─── Document excerpt
I know exactly what it is, and it's because of
all of those it's because of all of those things
that like, no one would ever know that no and
no one would ever know or even imagine how much

(55:20):
we put into every second that we are out there.
It is truly a complete giving of yourself. And and
you know, if you think about thirty four seasons of
this show, if we were to we could figure it
out easily. How many people in total have done the show.
Let's say it's a thousand, whatever fight a thousand people.

(55:43):
Do you know how small it is to have a
thousand people who truly know what this experience means.

Speaker 2 (55:50):
And I would say a lot less than that because
most don't ever get to that point in the show.

Speaker 1 (55:56):
You're right, most are you know, a lot of them
are gone. Whoever's gone week one, we do.

Speaker 2 (56:00):
Right to all of those you got thirty four.

Speaker 1 (56:02):
Weeks gone right, right, And.
──────
─── Data extract
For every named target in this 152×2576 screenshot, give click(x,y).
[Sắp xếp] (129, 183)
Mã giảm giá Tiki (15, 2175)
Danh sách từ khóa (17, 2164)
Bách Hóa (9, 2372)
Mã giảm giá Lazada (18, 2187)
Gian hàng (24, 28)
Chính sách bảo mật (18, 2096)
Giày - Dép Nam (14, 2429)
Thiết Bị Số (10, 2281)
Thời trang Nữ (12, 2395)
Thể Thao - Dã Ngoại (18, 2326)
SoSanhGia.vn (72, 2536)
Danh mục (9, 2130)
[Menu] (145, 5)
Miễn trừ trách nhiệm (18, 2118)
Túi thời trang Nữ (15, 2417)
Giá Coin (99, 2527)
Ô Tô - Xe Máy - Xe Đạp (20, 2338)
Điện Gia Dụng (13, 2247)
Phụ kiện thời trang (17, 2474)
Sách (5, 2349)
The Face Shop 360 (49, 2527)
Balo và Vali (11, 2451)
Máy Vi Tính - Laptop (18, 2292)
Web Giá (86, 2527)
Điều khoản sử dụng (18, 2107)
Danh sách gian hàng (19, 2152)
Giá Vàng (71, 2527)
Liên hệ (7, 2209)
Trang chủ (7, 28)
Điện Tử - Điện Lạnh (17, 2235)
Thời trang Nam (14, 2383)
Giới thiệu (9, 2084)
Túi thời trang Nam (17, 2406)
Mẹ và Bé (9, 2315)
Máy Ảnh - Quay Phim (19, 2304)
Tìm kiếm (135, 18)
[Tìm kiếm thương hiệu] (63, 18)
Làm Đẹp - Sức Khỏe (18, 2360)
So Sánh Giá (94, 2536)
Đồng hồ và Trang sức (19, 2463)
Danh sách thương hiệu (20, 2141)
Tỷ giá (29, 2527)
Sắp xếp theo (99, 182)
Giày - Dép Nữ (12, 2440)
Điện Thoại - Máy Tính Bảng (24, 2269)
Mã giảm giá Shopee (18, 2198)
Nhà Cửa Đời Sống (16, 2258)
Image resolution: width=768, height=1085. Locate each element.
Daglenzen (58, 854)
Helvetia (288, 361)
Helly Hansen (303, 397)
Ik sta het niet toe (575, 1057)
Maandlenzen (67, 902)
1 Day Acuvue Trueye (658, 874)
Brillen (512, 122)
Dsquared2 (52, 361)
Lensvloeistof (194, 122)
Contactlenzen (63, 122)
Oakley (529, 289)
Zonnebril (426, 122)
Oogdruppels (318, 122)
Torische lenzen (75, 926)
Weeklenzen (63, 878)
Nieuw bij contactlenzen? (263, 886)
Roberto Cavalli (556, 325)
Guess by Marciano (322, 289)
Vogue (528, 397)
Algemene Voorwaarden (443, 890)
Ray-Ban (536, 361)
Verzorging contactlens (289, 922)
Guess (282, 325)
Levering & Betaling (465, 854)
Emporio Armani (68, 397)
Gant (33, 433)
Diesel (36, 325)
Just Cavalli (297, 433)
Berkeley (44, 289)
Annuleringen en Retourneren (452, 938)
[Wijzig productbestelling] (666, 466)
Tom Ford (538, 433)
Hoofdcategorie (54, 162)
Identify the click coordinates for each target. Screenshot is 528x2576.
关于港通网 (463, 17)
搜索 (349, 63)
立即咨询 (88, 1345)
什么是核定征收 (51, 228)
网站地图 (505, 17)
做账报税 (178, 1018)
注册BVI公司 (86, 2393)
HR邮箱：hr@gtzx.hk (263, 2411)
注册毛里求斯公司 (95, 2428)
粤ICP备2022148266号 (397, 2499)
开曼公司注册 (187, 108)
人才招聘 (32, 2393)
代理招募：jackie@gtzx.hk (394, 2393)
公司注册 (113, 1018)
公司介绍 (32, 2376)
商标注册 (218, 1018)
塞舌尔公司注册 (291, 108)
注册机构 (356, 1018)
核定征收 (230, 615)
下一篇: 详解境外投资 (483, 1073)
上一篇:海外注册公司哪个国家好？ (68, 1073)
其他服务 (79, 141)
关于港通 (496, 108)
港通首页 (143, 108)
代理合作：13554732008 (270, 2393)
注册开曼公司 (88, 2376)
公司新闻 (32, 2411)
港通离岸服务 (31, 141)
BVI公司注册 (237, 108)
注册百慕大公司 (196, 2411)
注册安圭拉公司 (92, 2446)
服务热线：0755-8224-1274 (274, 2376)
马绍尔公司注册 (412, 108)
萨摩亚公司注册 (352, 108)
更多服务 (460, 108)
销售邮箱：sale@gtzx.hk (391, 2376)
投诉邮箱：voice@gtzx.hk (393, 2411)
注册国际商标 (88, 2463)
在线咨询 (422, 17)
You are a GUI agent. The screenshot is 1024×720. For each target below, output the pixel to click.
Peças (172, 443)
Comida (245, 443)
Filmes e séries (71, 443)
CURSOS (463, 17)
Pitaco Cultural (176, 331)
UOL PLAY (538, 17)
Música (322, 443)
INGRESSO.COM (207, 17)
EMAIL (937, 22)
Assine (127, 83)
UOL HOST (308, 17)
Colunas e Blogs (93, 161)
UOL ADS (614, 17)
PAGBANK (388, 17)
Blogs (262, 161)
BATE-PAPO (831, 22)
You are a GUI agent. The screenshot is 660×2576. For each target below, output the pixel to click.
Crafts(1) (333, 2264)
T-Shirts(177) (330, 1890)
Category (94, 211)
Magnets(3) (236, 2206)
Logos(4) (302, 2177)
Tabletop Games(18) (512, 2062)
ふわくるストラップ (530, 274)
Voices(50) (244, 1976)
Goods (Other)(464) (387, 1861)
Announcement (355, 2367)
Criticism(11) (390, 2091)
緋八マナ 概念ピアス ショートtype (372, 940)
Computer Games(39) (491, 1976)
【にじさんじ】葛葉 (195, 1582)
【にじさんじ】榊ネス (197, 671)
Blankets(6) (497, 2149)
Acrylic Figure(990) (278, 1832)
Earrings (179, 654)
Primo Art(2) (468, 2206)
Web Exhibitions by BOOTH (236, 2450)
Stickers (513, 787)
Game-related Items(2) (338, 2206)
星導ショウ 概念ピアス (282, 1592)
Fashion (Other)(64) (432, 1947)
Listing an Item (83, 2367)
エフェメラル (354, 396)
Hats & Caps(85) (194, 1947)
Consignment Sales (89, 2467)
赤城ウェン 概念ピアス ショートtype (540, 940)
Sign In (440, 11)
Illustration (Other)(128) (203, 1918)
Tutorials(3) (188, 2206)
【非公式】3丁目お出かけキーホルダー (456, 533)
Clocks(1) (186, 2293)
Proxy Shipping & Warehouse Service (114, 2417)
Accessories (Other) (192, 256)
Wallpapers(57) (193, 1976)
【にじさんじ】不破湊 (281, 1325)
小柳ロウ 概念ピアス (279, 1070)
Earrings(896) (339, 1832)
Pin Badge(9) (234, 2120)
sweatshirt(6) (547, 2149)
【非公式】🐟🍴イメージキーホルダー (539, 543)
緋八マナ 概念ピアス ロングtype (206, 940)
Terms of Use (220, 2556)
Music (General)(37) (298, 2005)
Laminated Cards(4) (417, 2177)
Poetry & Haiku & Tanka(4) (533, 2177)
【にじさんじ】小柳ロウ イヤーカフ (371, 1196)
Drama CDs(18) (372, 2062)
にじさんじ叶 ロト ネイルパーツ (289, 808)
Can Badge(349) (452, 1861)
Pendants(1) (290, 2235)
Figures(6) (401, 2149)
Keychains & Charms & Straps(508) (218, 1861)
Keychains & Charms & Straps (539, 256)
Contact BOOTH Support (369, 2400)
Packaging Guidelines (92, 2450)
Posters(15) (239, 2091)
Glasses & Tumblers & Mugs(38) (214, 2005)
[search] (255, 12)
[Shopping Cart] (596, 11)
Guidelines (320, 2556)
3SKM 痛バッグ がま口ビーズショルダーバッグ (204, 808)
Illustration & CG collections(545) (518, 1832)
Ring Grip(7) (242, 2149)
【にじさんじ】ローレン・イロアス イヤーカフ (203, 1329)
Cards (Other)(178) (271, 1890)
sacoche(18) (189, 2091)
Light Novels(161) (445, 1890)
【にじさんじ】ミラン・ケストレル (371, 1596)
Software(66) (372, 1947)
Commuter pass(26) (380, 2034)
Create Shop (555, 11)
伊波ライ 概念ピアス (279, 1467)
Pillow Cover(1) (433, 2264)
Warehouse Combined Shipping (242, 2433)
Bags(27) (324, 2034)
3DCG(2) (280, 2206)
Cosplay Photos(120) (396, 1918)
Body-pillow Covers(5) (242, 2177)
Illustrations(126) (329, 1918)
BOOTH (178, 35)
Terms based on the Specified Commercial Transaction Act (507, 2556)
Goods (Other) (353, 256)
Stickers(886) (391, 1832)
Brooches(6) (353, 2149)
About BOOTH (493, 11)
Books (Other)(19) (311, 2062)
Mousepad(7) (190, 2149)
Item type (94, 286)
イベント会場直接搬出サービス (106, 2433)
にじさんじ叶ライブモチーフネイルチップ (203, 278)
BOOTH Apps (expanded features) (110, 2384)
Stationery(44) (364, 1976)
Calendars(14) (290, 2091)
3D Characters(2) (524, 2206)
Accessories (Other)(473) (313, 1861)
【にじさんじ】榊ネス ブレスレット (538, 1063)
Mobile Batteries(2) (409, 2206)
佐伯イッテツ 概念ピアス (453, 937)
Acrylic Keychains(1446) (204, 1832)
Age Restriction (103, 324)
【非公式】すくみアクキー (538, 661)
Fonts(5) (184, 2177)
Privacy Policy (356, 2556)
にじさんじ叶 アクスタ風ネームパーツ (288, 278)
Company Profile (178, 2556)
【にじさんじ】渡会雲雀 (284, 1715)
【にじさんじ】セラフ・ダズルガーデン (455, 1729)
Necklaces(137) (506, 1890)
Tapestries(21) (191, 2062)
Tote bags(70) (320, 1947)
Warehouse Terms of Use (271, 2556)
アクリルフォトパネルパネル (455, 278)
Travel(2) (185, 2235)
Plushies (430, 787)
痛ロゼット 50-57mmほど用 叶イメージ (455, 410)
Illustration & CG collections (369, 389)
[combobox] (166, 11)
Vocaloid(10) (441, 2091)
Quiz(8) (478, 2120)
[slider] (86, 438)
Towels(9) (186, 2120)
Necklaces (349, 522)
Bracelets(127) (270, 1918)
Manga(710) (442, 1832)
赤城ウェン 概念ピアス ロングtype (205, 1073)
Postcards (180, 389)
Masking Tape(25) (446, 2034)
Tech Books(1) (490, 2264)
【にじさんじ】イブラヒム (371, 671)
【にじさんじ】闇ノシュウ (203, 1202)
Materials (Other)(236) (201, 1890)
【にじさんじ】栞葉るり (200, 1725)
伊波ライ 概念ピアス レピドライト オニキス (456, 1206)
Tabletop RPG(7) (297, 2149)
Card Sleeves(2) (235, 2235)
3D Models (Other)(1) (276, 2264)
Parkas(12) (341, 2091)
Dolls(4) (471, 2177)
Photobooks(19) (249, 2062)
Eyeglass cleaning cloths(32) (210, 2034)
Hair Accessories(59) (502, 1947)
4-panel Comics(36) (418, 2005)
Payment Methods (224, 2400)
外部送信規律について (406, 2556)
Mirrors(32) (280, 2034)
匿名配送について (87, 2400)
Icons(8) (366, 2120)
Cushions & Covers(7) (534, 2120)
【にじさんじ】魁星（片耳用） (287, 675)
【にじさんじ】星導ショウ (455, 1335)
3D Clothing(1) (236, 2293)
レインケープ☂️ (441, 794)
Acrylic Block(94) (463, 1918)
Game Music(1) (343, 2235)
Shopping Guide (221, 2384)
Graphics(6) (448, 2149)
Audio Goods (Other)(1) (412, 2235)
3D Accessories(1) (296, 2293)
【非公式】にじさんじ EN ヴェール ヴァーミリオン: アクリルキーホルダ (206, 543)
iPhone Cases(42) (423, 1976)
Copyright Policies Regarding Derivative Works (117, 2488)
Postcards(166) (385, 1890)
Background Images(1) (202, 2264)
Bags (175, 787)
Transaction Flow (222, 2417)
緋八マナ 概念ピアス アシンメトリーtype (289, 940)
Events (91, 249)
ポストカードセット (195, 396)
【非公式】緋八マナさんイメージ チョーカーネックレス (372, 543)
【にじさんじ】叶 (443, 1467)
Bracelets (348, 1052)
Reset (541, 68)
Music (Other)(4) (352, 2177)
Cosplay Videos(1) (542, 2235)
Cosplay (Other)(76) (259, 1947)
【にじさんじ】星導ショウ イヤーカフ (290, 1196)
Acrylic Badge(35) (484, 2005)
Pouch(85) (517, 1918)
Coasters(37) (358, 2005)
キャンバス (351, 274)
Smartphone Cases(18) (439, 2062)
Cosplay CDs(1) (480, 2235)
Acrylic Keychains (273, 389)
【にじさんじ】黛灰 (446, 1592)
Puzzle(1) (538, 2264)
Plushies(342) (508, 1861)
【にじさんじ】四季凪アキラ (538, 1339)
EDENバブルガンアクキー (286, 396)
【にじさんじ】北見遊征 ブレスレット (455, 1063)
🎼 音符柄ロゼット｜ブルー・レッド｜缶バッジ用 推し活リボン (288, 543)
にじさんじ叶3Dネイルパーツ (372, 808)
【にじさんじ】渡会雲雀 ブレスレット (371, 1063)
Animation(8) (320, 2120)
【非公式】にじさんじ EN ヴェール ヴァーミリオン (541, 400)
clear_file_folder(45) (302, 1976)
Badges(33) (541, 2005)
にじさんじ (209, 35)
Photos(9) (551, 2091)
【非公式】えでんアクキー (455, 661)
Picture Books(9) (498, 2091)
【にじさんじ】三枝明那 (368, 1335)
──────
:: Exercise prompt ::
Retype the transcript excerpt from "It is truly" to "done the show.".

:: The solution ::
It is truly a complete giving of yourself. And and
you know, if you think about thirty four seasons of
this show, if we were to we could figure it
out easily. How many people in total have done the show.